- _Exercise prompt_:
In the reply, include exactly the lines of the entries below from the first to the line with "The image size is (1100, 680).", that line included.

Stored records

- - - - -

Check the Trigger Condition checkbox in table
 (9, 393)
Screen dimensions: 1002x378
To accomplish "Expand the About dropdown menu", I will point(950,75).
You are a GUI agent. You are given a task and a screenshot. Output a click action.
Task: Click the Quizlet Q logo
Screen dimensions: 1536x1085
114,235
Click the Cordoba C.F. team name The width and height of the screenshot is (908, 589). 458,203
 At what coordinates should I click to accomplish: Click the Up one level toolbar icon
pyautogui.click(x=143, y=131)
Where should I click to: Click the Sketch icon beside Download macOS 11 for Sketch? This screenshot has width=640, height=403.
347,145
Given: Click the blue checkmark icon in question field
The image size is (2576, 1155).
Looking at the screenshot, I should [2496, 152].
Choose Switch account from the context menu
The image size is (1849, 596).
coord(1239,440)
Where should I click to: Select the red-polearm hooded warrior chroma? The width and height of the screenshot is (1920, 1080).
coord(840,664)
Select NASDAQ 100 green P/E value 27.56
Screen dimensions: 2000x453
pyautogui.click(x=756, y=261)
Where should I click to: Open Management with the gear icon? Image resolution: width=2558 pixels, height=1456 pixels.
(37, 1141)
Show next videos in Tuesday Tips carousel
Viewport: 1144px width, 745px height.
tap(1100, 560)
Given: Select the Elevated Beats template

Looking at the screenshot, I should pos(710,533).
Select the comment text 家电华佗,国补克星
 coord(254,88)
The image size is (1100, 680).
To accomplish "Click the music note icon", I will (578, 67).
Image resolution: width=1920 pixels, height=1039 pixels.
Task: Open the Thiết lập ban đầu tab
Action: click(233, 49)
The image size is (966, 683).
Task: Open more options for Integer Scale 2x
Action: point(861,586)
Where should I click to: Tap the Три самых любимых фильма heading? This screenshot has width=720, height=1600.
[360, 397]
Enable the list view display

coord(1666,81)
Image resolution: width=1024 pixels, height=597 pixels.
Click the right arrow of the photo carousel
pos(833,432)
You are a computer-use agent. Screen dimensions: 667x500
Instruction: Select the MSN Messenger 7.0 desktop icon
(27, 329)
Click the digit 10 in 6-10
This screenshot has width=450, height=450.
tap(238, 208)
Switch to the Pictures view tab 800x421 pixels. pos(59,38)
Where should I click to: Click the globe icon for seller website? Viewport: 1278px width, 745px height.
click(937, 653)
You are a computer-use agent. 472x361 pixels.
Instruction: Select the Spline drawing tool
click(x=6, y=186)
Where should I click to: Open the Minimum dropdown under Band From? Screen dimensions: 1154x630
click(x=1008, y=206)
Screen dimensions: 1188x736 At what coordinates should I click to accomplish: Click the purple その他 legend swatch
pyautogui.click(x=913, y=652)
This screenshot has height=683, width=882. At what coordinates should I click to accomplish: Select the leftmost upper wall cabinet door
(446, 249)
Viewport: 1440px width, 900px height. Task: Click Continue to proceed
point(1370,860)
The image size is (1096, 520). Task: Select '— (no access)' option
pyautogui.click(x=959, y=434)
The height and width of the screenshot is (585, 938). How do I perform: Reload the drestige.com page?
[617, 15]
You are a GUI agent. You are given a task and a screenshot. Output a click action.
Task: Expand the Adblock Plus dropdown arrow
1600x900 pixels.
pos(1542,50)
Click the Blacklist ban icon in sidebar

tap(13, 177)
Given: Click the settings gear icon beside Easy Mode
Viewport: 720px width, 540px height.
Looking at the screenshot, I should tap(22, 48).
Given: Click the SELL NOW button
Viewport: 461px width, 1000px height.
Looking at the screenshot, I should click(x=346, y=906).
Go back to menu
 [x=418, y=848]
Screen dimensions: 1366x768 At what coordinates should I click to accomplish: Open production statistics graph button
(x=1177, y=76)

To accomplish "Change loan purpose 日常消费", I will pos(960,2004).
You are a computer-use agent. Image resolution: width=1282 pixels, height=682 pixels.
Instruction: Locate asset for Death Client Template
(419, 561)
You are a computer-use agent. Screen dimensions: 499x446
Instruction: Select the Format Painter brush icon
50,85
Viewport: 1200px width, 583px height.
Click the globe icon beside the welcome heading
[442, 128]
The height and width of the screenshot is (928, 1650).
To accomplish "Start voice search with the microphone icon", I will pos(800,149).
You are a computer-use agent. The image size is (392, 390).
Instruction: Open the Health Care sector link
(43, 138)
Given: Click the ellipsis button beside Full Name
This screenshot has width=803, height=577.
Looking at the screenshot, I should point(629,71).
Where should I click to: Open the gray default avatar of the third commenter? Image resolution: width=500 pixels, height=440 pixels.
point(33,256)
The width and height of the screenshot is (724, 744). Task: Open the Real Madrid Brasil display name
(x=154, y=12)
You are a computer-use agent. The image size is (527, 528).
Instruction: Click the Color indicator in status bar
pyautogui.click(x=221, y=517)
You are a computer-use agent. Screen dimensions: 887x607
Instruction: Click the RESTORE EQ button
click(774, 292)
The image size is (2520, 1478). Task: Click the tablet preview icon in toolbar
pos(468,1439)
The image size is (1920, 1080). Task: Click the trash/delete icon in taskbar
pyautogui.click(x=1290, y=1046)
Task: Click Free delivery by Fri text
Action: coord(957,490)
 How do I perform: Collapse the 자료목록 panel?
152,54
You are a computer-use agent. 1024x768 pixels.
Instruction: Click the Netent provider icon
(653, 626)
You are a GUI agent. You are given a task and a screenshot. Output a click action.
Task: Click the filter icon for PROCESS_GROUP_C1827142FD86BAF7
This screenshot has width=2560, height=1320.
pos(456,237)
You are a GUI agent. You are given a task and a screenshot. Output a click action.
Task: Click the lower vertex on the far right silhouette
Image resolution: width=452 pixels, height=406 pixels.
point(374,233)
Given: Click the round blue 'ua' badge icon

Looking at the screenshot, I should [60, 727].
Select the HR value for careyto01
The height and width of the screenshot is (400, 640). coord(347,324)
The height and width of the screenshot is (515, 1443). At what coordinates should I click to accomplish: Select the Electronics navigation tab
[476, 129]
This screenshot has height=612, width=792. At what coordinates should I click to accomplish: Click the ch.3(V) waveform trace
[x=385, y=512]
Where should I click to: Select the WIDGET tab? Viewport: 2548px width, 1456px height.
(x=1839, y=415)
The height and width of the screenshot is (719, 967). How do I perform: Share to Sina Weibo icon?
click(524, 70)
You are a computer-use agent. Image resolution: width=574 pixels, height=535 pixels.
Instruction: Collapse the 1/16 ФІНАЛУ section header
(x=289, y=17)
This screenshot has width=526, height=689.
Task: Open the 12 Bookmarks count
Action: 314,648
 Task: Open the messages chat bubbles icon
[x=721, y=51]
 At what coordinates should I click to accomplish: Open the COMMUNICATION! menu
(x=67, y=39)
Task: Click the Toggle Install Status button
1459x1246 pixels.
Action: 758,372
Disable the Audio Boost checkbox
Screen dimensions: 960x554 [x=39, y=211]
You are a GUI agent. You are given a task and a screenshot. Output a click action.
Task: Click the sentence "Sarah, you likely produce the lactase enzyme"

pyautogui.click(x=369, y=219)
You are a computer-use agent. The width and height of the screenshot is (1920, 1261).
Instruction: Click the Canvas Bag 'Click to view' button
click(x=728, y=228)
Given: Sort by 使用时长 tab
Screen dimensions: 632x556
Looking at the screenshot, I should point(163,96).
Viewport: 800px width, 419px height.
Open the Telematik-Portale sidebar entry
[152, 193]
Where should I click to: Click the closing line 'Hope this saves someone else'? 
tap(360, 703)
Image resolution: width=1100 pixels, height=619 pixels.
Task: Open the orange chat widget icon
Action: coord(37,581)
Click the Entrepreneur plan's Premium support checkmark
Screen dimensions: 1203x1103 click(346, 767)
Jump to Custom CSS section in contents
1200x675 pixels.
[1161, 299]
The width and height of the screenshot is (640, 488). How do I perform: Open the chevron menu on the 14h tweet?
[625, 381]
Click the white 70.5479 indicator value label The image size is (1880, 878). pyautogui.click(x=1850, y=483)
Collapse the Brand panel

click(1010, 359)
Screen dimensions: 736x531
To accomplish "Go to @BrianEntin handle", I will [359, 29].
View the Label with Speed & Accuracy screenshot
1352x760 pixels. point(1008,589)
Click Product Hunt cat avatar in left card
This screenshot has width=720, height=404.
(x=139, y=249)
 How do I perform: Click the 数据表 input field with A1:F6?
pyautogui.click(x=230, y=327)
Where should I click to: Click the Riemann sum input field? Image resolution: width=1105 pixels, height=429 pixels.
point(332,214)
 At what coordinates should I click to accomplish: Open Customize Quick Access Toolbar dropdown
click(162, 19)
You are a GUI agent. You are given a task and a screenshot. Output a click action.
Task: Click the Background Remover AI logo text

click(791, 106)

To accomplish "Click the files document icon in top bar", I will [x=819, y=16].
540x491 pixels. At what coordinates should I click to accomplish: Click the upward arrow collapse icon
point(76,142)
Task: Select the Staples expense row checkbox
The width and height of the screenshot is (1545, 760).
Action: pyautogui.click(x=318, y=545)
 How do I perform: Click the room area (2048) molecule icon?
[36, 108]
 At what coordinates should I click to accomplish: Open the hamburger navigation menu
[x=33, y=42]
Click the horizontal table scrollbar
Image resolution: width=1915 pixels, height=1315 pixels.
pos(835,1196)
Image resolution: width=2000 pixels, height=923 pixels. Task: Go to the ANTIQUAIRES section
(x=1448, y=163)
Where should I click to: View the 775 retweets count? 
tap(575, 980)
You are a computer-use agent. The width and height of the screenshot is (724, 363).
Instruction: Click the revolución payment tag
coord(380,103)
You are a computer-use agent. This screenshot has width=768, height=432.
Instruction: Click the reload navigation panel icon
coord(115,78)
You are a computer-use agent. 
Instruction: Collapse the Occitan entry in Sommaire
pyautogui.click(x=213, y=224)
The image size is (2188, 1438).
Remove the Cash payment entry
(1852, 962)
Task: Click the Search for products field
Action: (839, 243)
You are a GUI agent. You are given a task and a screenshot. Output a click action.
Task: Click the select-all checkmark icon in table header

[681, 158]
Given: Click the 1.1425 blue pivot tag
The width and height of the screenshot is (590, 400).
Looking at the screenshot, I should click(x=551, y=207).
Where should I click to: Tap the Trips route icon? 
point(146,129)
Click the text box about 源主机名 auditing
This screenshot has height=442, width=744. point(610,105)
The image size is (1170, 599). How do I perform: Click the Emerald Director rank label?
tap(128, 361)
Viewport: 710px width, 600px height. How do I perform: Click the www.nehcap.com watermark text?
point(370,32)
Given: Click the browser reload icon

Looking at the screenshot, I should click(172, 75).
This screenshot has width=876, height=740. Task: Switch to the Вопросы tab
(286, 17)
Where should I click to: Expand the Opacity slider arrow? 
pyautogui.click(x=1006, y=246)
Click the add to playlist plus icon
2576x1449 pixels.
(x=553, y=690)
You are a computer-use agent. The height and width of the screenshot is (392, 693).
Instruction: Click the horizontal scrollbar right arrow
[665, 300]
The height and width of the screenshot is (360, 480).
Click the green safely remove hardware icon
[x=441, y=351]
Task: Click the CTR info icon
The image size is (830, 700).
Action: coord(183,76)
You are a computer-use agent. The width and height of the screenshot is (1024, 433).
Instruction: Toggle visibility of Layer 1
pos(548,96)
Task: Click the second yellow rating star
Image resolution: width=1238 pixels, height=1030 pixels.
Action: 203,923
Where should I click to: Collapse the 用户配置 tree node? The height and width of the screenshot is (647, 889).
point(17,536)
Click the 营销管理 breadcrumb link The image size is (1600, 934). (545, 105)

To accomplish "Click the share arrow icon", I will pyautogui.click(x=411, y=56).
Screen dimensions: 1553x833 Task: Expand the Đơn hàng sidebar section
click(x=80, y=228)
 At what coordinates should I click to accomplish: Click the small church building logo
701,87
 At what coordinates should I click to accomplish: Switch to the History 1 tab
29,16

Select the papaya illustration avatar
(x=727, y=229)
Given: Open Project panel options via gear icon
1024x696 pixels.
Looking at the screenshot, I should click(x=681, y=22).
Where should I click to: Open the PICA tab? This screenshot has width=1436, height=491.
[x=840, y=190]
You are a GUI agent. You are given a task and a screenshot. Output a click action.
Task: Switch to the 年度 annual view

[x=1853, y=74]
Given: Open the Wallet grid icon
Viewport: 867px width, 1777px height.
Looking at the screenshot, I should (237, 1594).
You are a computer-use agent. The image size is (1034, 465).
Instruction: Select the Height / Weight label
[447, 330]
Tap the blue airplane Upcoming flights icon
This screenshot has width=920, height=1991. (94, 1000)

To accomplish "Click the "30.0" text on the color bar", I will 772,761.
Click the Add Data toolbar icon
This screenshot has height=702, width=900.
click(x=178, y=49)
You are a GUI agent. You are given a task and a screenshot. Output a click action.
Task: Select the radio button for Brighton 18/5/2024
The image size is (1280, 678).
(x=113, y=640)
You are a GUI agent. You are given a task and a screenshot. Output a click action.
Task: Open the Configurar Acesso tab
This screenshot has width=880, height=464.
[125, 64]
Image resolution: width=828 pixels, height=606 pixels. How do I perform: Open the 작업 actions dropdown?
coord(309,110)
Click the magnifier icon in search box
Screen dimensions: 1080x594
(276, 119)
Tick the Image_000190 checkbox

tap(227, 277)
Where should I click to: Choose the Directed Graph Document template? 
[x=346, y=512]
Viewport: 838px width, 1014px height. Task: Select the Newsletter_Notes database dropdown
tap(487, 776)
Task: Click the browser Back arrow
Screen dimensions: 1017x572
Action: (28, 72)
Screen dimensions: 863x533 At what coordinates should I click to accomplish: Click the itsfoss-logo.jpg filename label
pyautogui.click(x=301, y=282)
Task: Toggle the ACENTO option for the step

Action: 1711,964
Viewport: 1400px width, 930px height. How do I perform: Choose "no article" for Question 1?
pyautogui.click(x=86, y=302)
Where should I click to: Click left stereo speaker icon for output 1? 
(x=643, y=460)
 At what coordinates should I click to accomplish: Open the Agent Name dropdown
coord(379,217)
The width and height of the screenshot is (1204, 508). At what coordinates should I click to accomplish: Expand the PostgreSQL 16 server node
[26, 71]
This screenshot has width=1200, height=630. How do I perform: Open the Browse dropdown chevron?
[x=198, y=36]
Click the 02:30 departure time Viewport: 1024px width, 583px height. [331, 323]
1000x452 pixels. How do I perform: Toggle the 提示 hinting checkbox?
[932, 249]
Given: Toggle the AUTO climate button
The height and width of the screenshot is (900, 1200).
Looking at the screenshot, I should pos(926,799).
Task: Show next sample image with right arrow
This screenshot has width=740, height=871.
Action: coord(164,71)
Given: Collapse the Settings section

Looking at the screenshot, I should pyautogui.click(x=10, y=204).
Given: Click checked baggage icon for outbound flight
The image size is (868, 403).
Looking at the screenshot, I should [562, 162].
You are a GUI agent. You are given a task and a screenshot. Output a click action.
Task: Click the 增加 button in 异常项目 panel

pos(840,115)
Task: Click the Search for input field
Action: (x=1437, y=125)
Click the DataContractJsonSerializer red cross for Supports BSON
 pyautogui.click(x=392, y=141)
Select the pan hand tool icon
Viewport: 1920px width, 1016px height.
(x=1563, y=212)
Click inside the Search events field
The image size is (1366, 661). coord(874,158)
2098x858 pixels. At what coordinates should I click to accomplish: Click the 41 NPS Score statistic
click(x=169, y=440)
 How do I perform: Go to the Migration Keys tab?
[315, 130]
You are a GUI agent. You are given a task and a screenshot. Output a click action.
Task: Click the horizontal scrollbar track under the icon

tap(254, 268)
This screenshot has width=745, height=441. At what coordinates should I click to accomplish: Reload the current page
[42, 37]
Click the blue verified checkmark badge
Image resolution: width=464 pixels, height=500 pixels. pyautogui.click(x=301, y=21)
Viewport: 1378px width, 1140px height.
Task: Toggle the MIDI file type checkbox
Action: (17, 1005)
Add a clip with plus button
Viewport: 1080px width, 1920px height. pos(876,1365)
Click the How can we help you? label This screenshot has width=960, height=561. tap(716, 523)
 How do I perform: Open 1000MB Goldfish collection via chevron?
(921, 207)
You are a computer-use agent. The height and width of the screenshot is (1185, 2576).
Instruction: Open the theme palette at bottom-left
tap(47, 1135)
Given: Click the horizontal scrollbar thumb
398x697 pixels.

- - - - -

- _Reply_:
Check the Trigger Condition checkbox in table
 (9, 393)
Screen dimensions: 1002x378
To accomplish "Expand the About dropdown menu", I will point(950,75).
You are a GUI agent. You are given a task and a screenshot. Output a click action.
Task: Click the Quizlet Q logo
Screen dimensions: 1536x1085
114,235
Click the Cordoba C.F. team name The width and height of the screenshot is (908, 589). 458,203
 At what coordinates should I click to accomplish: Click the Up one level toolbar icon
pyautogui.click(x=143, y=131)
Where should I click to: Click the Sketch icon beside Download macOS 11 for Sketch? This screenshot has width=640, height=403.
347,145
Given: Click the blue checkmark icon in question field
The image size is (2576, 1155).
Looking at the screenshot, I should [2496, 152].
Choose Switch account from the context menu
The image size is (1849, 596).
coord(1239,440)
Where should I click to: Select the red-polearm hooded warrior chroma? The width and height of the screenshot is (1920, 1080).
coord(840,664)
Select NASDAQ 100 green P/E value 27.56
Screen dimensions: 2000x453
pyautogui.click(x=756, y=261)
Where should I click to: Open Management with the gear icon? Image resolution: width=2558 pixels, height=1456 pixels.
(37, 1141)
Show next videos in Tuesday Tips carousel
Viewport: 1144px width, 745px height.
tap(1100, 560)
Given: Select the Elevated Beats template

Looking at the screenshot, I should pos(710,533).
Select the comment text 家电华佗,国补克星
 coord(254,88)
The image size is (1100, 680).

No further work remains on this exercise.